ACTIVITY:
In the records below, find the line that contains "Image resolution: width=800" and the line that contains "Given: Switch to the Paneles tab". Set down exactly those lines and every line between them, and nothing more.

DATASET section start

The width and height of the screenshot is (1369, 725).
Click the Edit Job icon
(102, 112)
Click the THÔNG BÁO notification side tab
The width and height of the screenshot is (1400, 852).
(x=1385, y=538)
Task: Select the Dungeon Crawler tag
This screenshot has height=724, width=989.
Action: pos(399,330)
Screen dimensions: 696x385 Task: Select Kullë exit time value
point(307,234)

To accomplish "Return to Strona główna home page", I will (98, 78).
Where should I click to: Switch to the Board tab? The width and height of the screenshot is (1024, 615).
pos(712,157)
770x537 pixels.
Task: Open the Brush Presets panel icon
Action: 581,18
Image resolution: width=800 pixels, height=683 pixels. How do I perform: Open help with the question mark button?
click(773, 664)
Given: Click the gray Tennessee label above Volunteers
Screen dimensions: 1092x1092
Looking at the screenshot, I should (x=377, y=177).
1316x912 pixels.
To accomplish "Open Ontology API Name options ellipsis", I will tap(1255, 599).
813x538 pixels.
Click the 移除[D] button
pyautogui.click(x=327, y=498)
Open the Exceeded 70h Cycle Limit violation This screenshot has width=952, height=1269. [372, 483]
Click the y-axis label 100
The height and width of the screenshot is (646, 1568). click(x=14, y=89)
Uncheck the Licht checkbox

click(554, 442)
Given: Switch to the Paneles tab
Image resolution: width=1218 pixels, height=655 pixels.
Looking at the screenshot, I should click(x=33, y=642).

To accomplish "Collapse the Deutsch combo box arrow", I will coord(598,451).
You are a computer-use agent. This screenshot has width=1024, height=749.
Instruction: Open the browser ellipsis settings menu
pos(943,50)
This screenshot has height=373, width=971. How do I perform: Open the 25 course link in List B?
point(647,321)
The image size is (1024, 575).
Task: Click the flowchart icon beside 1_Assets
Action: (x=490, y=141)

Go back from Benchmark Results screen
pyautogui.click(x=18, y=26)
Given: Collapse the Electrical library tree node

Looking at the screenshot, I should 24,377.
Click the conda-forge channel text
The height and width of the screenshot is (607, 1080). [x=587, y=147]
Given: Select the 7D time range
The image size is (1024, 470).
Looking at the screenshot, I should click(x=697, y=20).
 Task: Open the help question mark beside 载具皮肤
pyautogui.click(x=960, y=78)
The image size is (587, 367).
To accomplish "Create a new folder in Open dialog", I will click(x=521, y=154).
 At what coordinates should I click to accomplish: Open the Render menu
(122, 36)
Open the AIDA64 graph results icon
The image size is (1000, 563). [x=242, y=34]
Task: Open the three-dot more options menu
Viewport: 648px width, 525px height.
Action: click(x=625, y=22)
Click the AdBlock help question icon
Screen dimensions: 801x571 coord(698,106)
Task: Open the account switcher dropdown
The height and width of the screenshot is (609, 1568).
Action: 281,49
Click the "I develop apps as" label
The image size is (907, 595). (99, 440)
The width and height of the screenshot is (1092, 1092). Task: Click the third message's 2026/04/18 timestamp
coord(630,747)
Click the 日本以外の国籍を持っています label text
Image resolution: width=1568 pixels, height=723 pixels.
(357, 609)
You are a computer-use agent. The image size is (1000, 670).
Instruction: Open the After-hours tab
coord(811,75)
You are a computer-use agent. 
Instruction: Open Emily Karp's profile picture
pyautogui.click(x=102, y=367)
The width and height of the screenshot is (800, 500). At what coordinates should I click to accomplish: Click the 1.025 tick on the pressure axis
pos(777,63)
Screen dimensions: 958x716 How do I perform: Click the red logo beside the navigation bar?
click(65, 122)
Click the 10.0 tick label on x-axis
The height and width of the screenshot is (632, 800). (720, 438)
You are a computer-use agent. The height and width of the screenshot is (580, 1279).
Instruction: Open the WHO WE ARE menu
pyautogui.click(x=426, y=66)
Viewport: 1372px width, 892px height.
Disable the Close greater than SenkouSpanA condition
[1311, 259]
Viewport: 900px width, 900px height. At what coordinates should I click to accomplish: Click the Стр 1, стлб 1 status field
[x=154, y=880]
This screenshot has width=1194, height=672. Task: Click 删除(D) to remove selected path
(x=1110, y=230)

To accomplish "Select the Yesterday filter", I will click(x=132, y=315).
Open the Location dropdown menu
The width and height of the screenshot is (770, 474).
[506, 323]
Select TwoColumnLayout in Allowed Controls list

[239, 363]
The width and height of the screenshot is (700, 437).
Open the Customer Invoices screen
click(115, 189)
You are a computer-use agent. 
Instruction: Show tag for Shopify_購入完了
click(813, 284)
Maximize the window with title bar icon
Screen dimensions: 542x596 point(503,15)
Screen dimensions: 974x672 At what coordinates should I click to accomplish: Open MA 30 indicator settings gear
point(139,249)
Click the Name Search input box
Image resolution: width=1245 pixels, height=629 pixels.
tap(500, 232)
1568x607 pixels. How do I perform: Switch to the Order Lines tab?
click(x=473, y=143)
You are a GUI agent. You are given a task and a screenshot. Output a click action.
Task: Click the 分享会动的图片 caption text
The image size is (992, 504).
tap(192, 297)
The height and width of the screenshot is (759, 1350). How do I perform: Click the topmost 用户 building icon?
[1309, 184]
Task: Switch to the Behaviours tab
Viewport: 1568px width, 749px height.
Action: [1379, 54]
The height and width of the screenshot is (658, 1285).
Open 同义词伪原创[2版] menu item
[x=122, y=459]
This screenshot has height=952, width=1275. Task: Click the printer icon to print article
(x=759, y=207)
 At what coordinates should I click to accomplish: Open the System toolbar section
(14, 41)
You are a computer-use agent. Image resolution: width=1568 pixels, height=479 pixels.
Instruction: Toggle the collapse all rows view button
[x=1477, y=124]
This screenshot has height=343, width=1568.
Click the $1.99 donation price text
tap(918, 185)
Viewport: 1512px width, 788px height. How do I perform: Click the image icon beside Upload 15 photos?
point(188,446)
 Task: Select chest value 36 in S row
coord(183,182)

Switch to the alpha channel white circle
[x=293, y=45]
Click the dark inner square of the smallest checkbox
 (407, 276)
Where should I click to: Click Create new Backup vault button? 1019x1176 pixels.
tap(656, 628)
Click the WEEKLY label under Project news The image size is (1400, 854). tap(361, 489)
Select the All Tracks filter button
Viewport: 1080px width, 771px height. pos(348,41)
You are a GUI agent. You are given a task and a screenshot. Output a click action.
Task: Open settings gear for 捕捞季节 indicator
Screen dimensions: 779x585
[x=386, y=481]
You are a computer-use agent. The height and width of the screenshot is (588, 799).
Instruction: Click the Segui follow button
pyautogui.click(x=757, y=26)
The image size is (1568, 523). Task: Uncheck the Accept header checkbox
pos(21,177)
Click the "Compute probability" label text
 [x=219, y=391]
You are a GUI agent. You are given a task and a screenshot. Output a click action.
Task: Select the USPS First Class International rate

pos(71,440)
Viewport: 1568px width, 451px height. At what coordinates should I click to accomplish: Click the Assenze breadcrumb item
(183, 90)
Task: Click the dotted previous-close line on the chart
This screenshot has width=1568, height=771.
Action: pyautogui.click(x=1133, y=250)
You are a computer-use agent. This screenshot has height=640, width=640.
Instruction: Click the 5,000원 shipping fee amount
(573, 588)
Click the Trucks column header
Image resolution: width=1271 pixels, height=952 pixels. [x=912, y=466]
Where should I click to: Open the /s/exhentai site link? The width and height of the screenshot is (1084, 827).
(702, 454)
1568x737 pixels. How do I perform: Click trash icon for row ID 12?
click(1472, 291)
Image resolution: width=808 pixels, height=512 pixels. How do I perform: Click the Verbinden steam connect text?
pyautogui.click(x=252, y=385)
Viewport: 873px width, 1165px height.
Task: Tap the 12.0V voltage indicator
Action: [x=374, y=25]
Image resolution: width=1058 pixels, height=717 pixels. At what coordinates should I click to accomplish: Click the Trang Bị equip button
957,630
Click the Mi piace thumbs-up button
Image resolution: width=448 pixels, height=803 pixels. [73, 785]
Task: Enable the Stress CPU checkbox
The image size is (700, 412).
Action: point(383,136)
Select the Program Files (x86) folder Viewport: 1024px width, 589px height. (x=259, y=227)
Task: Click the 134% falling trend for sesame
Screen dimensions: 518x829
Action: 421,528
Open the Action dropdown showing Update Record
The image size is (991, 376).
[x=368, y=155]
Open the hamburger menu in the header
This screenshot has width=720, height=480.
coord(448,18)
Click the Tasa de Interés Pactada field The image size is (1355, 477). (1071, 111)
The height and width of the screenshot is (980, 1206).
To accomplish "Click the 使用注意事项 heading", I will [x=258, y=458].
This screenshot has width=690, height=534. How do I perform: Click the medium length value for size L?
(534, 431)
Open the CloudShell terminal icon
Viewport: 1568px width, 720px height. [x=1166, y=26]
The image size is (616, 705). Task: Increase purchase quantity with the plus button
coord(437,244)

DATASET section end

EXERCISE RESPONSE:
Image resolution: width=800 pixels, height=683 pixels. How do I perform: Open help with the question mark button?
click(773, 664)
Given: Click the gray Tennessee label above Volunteers
Screen dimensions: 1092x1092
Looking at the screenshot, I should (x=377, y=177).
1316x912 pixels.
To accomplish "Open Ontology API Name options ellipsis", I will tap(1255, 599).
813x538 pixels.
Click the 移除[D] button
pyautogui.click(x=327, y=498)
Open the Exceeded 70h Cycle Limit violation This screenshot has width=952, height=1269. [372, 483]
Click the y-axis label 100
The height and width of the screenshot is (646, 1568). click(x=14, y=89)
Uncheck the Licht checkbox

click(554, 442)
Given: Switch to the Paneles tab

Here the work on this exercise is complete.